■ **TRY IT**
Copy out all of the entries, keeping every word the same.

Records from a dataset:
****************

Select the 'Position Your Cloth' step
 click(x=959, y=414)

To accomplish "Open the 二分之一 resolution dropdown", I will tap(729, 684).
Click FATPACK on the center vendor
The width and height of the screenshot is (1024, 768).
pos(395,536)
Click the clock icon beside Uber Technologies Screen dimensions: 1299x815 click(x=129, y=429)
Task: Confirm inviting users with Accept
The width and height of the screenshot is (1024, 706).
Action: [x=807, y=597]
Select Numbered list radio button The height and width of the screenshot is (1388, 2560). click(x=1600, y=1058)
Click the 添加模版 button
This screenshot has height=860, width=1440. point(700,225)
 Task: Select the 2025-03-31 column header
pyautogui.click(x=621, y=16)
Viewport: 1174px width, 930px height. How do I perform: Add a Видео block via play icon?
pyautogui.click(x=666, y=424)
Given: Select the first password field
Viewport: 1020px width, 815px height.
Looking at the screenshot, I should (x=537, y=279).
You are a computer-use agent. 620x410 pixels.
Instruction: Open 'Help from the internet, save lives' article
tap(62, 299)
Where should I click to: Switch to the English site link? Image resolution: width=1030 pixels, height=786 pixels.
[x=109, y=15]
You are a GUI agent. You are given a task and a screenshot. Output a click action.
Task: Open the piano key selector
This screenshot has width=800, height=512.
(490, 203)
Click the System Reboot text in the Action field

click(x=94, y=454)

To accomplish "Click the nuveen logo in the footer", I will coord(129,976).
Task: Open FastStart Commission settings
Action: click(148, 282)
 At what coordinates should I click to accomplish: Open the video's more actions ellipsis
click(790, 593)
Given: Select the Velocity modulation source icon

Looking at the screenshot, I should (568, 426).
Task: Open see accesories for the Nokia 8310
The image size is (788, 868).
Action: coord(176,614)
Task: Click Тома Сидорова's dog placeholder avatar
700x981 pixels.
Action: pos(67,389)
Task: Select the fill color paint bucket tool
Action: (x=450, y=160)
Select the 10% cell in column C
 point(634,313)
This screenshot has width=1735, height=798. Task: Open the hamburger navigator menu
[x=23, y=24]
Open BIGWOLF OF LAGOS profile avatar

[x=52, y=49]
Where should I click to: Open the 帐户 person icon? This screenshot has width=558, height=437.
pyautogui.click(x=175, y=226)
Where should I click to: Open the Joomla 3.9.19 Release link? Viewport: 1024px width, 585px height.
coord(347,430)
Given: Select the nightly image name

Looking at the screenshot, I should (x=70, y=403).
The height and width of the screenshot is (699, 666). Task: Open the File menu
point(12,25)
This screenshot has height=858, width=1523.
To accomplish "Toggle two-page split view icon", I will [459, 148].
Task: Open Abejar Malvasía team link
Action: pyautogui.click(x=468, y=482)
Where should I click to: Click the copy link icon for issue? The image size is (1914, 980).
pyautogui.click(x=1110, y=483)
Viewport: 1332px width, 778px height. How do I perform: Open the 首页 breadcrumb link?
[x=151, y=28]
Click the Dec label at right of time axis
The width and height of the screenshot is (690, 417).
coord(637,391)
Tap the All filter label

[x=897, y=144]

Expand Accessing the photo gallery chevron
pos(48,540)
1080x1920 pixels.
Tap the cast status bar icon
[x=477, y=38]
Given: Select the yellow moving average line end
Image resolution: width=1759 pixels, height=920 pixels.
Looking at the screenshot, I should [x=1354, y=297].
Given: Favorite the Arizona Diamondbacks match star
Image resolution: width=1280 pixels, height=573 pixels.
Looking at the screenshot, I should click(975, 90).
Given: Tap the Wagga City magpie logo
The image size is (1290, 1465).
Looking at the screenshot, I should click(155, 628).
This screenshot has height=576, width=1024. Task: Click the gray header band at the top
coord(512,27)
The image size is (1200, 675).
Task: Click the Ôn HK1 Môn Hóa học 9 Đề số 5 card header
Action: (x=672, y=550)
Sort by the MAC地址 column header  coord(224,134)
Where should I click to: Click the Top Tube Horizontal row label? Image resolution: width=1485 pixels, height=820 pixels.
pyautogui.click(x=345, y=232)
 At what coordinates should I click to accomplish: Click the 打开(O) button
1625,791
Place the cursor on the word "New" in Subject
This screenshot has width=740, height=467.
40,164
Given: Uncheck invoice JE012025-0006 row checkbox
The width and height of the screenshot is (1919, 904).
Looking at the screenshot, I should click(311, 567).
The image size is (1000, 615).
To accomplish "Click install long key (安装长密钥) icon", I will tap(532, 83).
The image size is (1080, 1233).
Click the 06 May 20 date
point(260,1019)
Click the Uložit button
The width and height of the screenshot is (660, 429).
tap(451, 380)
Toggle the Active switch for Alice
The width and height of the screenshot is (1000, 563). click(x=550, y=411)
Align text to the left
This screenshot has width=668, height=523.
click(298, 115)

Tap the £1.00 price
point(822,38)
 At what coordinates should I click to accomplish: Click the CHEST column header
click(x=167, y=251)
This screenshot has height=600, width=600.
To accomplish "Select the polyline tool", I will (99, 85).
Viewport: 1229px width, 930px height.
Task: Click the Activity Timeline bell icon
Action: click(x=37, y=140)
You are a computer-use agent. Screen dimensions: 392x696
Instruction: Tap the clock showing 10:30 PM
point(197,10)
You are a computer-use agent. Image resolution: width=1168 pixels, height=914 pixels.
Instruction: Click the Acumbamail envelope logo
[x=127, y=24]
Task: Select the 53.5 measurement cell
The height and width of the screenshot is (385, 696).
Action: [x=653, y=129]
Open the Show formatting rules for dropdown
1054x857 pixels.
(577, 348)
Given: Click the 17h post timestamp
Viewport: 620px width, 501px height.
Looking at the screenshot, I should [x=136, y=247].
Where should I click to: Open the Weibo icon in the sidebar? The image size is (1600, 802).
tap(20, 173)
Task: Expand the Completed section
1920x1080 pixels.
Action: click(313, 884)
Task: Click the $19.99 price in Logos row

****************

■ **WRITTEN ANSWER**
Select the 'Position Your Cloth' step
 click(x=959, y=414)

To accomplish "Open the 二分之一 resolution dropdown", I will tap(729, 684).
Click FATPACK on the center vendor
The width and height of the screenshot is (1024, 768).
pos(395,536)
Click the clock icon beside Uber Technologies Screen dimensions: 1299x815 click(x=129, y=429)
Task: Confirm inviting users with Accept
The width and height of the screenshot is (1024, 706).
Action: [x=807, y=597]
Select Numbered list radio button The height and width of the screenshot is (1388, 2560). click(x=1600, y=1058)
Click the 添加模版 button
This screenshot has height=860, width=1440. point(700,225)
 Task: Select the 2025-03-31 column header
pyautogui.click(x=621, y=16)
Viewport: 1174px width, 930px height. How do I perform: Add a Видео block via play icon?
pyautogui.click(x=666, y=424)
Given: Select the first password field
Viewport: 1020px width, 815px height.
Looking at the screenshot, I should (x=537, y=279).
You are a computer-use agent. 620x410 pixels.
Instruction: Open 'Help from the internet, save lives' article
tap(62, 299)
Where should I click to: Switch to the English site link? Image resolution: width=1030 pixels, height=786 pixels.
[x=109, y=15]
You are a GUI agent. You are given a task and a screenshot. Output a click action.
Task: Open the piano key selector
This screenshot has width=800, height=512.
(490, 203)
Click the System Reboot text in the Action field

click(x=94, y=454)

To accomplish "Click the nuveen logo in the footer", I will coord(129,976).
Task: Open FastStart Commission settings
Action: click(148, 282)
 At what coordinates should I click to accomplish: Open the video's more actions ellipsis
click(790, 593)
Given: Select the Velocity modulation source icon

Looking at the screenshot, I should (568, 426).
Task: Open see accesories for the Nokia 8310
The image size is (788, 868).
Action: coord(176,614)
Task: Click Тома Сидорова's dog placeholder avatar
700x981 pixels.
Action: pos(67,389)
Task: Select the fill color paint bucket tool
Action: (x=450, y=160)
Select the 10% cell in column C
 point(634,313)
This screenshot has width=1735, height=798. Task: Open the hamburger navigator menu
[x=23, y=24]
Open BIGWOLF OF LAGOS profile avatar

[x=52, y=49]
Where should I click to: Open the 帐户 person icon? This screenshot has width=558, height=437.
pyautogui.click(x=175, y=226)
Where should I click to: Open the Joomla 3.9.19 Release link? Viewport: 1024px width, 585px height.
coord(347,430)
Given: Select the nightly image name

Looking at the screenshot, I should (x=70, y=403).
The height and width of the screenshot is (699, 666). Task: Open the File menu
point(12,25)
This screenshot has height=858, width=1523.
To accomplish "Toggle two-page split view icon", I will [459, 148].
Task: Open Abejar Malvasía team link
Action: pyautogui.click(x=468, y=482)
Where should I click to: Click the copy link icon for issue? The image size is (1914, 980).
pyautogui.click(x=1110, y=483)
Viewport: 1332px width, 778px height. How do I perform: Open the 首页 breadcrumb link?
[x=151, y=28]
Click the Dec label at right of time axis
The width and height of the screenshot is (690, 417).
coord(637,391)
Tap the All filter label

[x=897, y=144]

Expand Accessing the photo gallery chevron
pos(48,540)
1080x1920 pixels.
Tap the cast status bar icon
[x=477, y=38]
Given: Select the yellow moving average line end
Image resolution: width=1759 pixels, height=920 pixels.
Looking at the screenshot, I should [x=1354, y=297].
Given: Favorite the Arizona Diamondbacks match star
Image resolution: width=1280 pixels, height=573 pixels.
Looking at the screenshot, I should click(975, 90).
Given: Tap the Wagga City magpie logo
The image size is (1290, 1465).
Looking at the screenshot, I should click(155, 628).
This screenshot has height=576, width=1024. Task: Click the gray header band at the top
coord(512,27)
The image size is (1200, 675).
Task: Click the Ôn HK1 Môn Hóa học 9 Đề số 5 card header
Action: (x=672, y=550)
Sort by the MAC地址 column header  coord(224,134)
Where should I click to: Click the Top Tube Horizontal row label? Image resolution: width=1485 pixels, height=820 pixels.
pyautogui.click(x=345, y=232)
 At what coordinates should I click to accomplish: Click the 打开(O) button
1625,791
Place the cursor on the word "New" in Subject
This screenshot has width=740, height=467.
40,164
Given: Uncheck invoice JE012025-0006 row checkbox
The width and height of the screenshot is (1919, 904).
Looking at the screenshot, I should click(311, 567).
The image size is (1000, 615).
To accomplish "Click install long key (安装长密钥) icon", I will tap(532, 83).
The image size is (1080, 1233).
Click the 06 May 20 date
point(260,1019)
Click the Uložit button
The width and height of the screenshot is (660, 429).
tap(451, 380)
Toggle the Active switch for Alice
The width and height of the screenshot is (1000, 563). click(x=550, y=411)
Align text to the left
This screenshot has width=668, height=523.
click(298, 115)

Tap the £1.00 price
point(822,38)
 At what coordinates should I click to accomplish: Click the CHEST column header
click(x=167, y=251)
This screenshot has height=600, width=600.
To accomplish "Select the polyline tool", I will (99, 85).
Viewport: 1229px width, 930px height.
Task: Click the Activity Timeline bell icon
Action: click(x=37, y=140)
You are a computer-use agent. Screen dimensions: 392x696
Instruction: Tap the clock showing 10:30 PM
point(197,10)
You are a computer-use agent. Image resolution: width=1168 pixels, height=914 pixels.
Instruction: Click the Acumbamail envelope logo
[x=127, y=24]
Task: Select the 53.5 measurement cell
The height and width of the screenshot is (385, 696).
Action: [x=653, y=129]
Open the Show formatting rules for dropdown
1054x857 pixels.
(577, 348)
Given: Click the 17h post timestamp
Viewport: 620px width, 501px height.
Looking at the screenshot, I should [x=136, y=247].
Where should I click to: Open the Weibo icon in the sidebar? The image size is (1600, 802).
tap(20, 173)
Task: Expand the Completed section
1920x1080 pixels.
Action: click(313, 884)
Task: Click the $19.99 price in Logos row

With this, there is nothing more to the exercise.